Michael Karasick from the Almaden lab came up next to discuss Big Data and its role in the IBM research agenda. Almaden’s mission is “science and data to extend human capability.”
IBM invests heavily in 12 research labs around the world and focuses on pure research as well as R&D for products. Once a year IBM does a survey of interesting topics for their research agenda, culling a list > 100 to a small number of really interesting topics. As part of this they identified four mega trends/technology drivers:
- Growing scale/lower barrier of entry
- Increasing complexity yet easier to consume
- Fast pace
- Contextual overload
The 2013 research agenda identified two sets of topics:
- Rapidly evolving infrastructure
- Mobile first
- Scalable services ecosystems with cloud
- Software defined environments
- Future of Big Data and Analytics
- Multimedia and visual analytics (driving big data analytics)
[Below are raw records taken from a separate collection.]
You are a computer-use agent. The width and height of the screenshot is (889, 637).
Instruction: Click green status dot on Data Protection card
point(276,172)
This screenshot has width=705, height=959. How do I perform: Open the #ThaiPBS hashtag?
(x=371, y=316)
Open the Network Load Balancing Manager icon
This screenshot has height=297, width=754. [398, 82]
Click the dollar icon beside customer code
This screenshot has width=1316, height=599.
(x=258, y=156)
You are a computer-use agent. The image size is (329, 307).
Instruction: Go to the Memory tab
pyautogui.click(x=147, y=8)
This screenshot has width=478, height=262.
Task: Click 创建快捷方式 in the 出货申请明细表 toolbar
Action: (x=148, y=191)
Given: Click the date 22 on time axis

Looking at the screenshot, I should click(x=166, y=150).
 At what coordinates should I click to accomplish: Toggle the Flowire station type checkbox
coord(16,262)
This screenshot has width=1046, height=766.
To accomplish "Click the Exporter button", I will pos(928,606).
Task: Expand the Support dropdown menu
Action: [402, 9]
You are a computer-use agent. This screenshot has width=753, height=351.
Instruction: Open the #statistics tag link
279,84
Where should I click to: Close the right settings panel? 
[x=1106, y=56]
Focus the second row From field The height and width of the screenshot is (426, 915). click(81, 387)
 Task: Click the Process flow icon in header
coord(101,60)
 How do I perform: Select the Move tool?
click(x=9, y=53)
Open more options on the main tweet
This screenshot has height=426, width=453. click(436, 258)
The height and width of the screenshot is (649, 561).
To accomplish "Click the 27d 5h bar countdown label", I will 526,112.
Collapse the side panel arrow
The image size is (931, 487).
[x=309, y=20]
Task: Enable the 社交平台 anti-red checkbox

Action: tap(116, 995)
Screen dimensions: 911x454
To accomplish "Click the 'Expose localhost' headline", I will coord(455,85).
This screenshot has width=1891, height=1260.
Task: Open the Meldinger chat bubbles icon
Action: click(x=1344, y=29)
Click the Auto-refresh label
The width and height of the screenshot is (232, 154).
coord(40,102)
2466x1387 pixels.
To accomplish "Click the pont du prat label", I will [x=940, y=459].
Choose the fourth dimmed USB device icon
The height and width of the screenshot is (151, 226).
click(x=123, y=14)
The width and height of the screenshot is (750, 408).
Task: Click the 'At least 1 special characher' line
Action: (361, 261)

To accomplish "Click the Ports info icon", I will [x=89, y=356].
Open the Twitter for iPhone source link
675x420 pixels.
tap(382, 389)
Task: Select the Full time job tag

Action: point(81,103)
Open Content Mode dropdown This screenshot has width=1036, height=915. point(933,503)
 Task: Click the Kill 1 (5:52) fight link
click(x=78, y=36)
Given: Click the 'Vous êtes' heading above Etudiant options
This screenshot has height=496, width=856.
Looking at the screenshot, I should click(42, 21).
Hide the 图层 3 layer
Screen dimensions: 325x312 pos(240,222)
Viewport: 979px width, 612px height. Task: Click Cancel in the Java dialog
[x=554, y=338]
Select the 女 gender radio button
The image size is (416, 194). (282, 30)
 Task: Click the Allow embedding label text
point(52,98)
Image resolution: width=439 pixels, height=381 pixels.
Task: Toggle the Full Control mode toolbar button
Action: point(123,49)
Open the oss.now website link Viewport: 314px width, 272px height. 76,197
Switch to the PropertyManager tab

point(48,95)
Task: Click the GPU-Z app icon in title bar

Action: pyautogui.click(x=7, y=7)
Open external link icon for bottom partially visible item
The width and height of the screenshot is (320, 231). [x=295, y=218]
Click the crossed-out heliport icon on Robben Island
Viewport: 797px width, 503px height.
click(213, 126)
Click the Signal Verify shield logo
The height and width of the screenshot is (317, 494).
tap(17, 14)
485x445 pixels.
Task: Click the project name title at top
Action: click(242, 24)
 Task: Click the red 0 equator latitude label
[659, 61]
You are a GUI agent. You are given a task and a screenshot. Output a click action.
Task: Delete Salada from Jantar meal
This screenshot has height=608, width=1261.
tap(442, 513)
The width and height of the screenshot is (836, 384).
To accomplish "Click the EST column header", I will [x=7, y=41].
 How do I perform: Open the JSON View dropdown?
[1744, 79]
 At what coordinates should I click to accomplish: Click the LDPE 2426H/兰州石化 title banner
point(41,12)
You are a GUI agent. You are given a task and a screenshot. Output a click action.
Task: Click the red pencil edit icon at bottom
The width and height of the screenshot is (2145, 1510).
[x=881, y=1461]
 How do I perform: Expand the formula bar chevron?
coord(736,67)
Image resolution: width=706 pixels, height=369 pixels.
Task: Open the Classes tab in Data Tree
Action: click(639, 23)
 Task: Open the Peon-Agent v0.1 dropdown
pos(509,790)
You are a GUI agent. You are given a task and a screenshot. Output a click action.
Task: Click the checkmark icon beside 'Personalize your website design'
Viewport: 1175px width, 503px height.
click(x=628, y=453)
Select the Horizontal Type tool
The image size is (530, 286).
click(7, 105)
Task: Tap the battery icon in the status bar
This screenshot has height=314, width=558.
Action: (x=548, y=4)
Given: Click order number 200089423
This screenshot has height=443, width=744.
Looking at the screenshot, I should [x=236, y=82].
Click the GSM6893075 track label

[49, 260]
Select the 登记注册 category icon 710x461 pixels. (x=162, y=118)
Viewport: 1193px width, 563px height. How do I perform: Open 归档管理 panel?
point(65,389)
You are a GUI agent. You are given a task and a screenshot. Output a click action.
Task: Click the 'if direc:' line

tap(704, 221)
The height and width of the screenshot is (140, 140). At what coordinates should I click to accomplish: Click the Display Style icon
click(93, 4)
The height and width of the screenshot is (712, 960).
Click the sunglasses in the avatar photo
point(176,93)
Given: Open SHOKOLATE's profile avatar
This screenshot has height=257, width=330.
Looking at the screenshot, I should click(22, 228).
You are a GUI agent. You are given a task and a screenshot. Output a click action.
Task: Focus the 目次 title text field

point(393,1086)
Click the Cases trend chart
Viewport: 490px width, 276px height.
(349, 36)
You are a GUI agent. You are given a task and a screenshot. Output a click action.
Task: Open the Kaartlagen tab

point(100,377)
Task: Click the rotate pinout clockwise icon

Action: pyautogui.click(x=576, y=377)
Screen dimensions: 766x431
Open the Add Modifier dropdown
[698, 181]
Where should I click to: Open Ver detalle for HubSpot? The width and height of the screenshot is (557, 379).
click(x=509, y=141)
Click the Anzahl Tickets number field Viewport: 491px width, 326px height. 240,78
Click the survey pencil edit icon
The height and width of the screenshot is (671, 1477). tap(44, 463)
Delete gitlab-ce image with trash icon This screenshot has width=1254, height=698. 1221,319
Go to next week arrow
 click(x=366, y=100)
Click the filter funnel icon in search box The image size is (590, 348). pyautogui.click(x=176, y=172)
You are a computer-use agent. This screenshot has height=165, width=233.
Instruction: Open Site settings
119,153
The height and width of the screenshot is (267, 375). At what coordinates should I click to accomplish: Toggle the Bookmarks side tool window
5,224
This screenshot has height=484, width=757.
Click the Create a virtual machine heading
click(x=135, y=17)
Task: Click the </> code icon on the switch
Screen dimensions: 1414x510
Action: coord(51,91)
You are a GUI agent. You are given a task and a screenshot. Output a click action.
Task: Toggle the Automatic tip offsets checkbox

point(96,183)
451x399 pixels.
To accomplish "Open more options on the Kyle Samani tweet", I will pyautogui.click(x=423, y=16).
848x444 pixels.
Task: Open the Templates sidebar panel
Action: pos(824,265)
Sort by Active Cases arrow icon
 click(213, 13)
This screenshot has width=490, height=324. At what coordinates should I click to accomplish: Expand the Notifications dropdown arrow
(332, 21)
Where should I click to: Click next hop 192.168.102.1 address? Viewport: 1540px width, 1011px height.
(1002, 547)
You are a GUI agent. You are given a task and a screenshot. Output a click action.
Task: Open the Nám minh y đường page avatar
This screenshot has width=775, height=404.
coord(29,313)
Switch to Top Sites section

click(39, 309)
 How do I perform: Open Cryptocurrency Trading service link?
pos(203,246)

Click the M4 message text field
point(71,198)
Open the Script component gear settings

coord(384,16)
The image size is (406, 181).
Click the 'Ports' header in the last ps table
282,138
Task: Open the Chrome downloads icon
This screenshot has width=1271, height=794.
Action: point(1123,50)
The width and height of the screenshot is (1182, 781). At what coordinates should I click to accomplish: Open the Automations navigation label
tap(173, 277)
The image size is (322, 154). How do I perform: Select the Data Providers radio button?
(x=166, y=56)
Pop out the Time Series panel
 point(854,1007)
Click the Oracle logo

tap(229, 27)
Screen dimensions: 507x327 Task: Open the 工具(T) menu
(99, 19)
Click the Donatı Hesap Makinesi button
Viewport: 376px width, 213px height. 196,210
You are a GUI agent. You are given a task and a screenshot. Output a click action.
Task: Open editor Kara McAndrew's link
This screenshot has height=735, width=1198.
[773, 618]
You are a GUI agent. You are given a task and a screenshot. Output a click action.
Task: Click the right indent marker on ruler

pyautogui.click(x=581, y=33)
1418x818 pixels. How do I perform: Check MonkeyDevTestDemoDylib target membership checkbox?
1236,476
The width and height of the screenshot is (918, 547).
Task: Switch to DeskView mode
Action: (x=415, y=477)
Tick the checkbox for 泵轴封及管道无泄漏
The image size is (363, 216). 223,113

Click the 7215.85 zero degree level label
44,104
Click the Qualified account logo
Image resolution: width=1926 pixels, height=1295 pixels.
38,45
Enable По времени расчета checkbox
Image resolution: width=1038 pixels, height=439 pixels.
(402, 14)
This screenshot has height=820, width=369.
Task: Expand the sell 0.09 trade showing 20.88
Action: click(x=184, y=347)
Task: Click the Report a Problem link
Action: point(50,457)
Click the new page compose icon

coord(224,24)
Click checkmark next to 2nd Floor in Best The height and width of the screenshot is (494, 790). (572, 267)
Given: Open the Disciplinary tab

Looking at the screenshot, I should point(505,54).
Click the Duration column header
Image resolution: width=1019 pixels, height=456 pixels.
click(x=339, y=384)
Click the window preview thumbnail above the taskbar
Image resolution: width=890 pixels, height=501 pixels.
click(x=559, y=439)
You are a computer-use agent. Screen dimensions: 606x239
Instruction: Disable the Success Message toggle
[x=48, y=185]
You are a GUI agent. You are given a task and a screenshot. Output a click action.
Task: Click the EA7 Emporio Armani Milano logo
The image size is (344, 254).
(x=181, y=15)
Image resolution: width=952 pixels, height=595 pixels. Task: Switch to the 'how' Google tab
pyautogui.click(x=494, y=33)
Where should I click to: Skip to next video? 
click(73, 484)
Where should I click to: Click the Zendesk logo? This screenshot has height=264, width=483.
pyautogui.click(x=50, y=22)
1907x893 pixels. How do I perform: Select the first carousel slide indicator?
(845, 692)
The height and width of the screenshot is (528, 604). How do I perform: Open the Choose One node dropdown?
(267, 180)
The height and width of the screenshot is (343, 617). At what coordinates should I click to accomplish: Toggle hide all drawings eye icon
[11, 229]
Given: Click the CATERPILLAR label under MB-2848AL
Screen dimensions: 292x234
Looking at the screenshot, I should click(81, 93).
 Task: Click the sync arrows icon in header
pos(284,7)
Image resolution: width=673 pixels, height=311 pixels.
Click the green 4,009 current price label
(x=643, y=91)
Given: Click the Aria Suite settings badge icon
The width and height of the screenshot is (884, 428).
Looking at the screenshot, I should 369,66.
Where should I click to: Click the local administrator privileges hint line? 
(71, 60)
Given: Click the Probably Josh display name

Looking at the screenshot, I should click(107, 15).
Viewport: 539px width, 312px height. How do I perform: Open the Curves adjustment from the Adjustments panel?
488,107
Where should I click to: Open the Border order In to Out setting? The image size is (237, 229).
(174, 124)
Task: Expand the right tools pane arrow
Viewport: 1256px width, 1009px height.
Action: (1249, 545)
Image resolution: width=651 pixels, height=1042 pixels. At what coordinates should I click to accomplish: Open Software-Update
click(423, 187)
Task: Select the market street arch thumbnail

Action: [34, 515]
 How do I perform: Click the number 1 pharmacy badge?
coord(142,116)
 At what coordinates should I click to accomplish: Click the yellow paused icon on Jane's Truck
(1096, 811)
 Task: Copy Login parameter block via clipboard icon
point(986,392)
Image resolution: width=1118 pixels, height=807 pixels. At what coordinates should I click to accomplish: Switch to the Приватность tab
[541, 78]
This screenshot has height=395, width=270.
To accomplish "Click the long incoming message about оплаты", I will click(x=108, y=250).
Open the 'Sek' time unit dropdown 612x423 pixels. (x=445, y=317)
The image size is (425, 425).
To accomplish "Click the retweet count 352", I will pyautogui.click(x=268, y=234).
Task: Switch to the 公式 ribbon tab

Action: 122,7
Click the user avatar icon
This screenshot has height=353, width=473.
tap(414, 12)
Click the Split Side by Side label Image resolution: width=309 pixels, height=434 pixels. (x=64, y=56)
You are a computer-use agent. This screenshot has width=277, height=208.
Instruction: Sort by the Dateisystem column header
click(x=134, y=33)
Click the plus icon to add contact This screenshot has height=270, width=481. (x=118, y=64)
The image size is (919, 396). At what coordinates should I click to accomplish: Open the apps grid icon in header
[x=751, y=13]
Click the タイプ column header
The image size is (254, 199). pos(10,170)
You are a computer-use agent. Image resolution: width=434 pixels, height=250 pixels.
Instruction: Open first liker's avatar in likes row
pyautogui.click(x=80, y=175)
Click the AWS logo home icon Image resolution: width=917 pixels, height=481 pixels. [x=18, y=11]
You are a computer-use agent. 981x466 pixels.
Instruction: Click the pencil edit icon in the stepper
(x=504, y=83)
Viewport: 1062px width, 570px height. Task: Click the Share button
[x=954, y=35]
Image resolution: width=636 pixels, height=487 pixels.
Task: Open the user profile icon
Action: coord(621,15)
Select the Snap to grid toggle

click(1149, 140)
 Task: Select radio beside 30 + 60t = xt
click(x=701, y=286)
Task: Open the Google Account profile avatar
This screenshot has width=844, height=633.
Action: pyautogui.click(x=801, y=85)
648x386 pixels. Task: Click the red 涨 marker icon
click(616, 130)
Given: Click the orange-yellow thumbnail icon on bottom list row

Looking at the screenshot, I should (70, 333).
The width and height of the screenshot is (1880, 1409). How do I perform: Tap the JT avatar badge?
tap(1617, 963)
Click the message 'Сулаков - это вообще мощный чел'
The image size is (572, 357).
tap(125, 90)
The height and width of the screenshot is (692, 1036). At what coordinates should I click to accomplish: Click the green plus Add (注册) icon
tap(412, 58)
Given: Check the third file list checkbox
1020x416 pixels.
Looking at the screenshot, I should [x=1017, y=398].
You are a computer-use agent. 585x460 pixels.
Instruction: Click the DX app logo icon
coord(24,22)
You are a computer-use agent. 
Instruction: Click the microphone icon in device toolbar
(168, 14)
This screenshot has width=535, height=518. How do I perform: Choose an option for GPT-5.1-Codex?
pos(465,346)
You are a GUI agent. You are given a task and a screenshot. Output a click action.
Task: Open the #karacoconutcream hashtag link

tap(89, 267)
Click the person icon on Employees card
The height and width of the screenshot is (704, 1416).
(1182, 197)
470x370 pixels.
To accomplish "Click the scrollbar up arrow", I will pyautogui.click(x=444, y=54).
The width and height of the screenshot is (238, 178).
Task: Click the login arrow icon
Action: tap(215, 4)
- Contextual Enterprise (fusing dta and processes)
- Personalized Education
Michael focused in on two of these – contextual enterprise and multimedia analytics.
The contextual enterprise is all about building context from data dynamically at scale, discovering new value and combining structured, unstructured, static and streaming data. Combining in particular what IBM calls systems of record and systems of engagement. To make this work, IBM sees a pipeline that gathers data from lots of different sources, connects this so knowledge and learning can happen, reasoning on this to make decisions and take action. Finally you must adapt, improving over time.
Multimedia is important because so much of the growth in data is coming from voice, image and video. It takes 1000x the compute power to extract meaning from a movie,for instance, than from text so this has huge implications. Consider scenarios like using video for appraisals, healthcare imagery, using cameras in transportation and safety scenarios, using imagery of geological data in exploration and more.
All this is part of what IBM sees as the growth of cognitive systems – building on tabulating and programming systems to developing systems that make decisions and use the kind of cognitive capabilities demonstrated by Watson. One neat example,combining this with visual analysis, is a “sieve” for reviewing breast cancer imagery by using computing to identify shape, boundaries etc and highlight the stuff that should be reviewed, separating it from the less useful material.
Great to see IBM continuing with its long standing investment in research.